In the analysis of production and economic activity For any enterprise, an important role is played by the calculation of coefficients that affect its financial stability, the ability to quickly respond to changes in the industry, the creditworthiness and liquidity of the company. The equity ratio also belongs to this category.

What it means, how it is calculated and how its changes affect the financial life of the company, we will learn from this article.

Equity ratio: definition

The production of each enterprise necessarily involves its own working capital, i.e. capital, which is the property of the company. Their presence in sufficient volume is one of the main conditions financial freedom and sustainability of the company in the industry.
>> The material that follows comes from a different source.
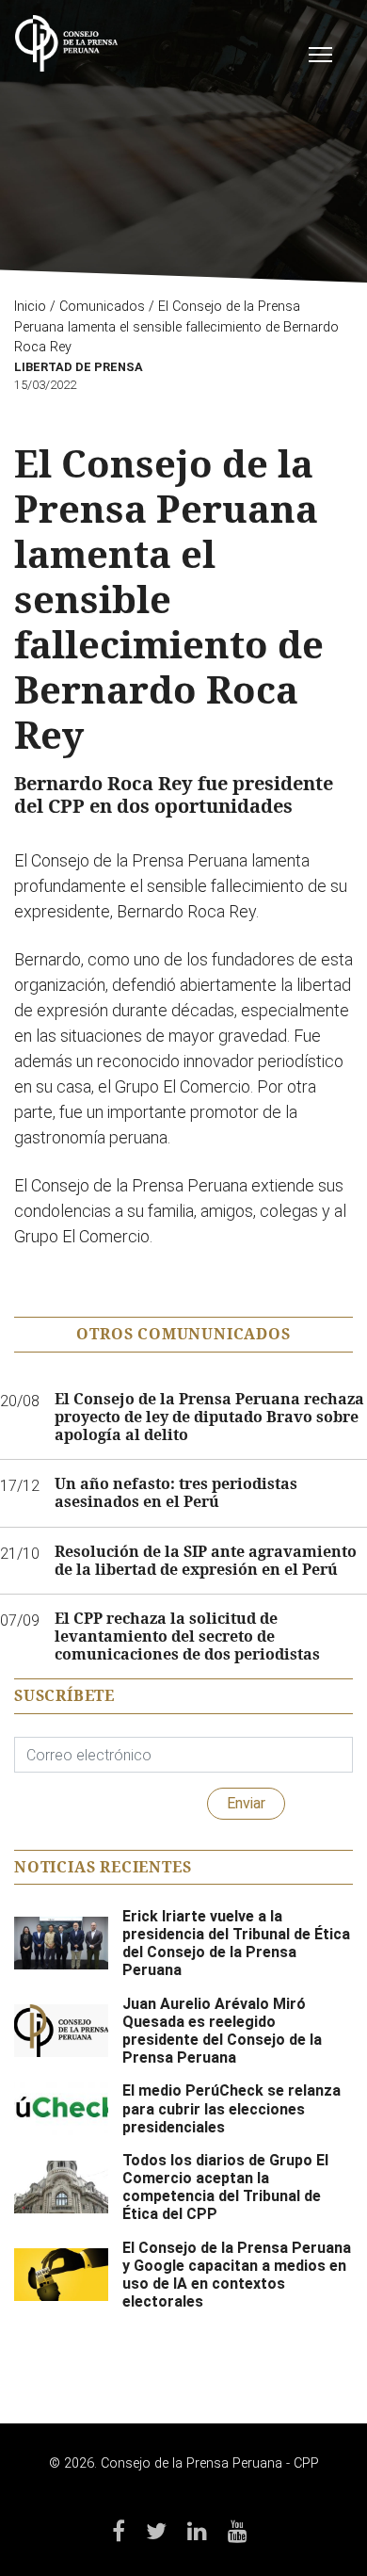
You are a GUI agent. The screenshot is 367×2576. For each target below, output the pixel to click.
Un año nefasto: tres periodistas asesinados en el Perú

And, on the contrary, the absence of such capital is evidence that the current assets of the enterprise (and sometimes part of the production fixed assets) are formed at the expense of borrowed funds and, if the creditor (bank) suddenly wants to withdraw them, the organization will face financial collapse if timely measures are not taken. measures.

How to calculate?

This indicator, which characterizes the availability and sufficiency of own funds, determines the ratio of the share of these assets in the total volume of the company's working capital. At the end of each reporting period, to analyze the situation, the equity ratio is calculated. The formula is:

K cos \u003d C os /A, where C os - working capital, A - the corresponding assets of the company.

Size C os is calculated by reducing the size equity on the cost of non-current assets (fixed assets and intangible assets) according to the formula:

C os \u003d K - A vn

In relation to the current edition of the balance sheet form, the formula for calculating the coefficient looks like this:

K cos \u003d (balance line (BO-1) 1300 - line BO-1 1100) / line BO-1 1200

standard

The normal value set for the coefficient at the legislative level is > 0.1, i.e. 10% of the total assets of the company and is considered one of the criteria for assessing the unfavorable balance sheet structure, along with other calculated indicators. 10% is the minimum, already critical value, acceptable for the amount of own funds in the property of the organization. It shows the presence or occurrence of problems - a critical level of sufficiency of own funds, low solvency and general destabilization of the enterprise.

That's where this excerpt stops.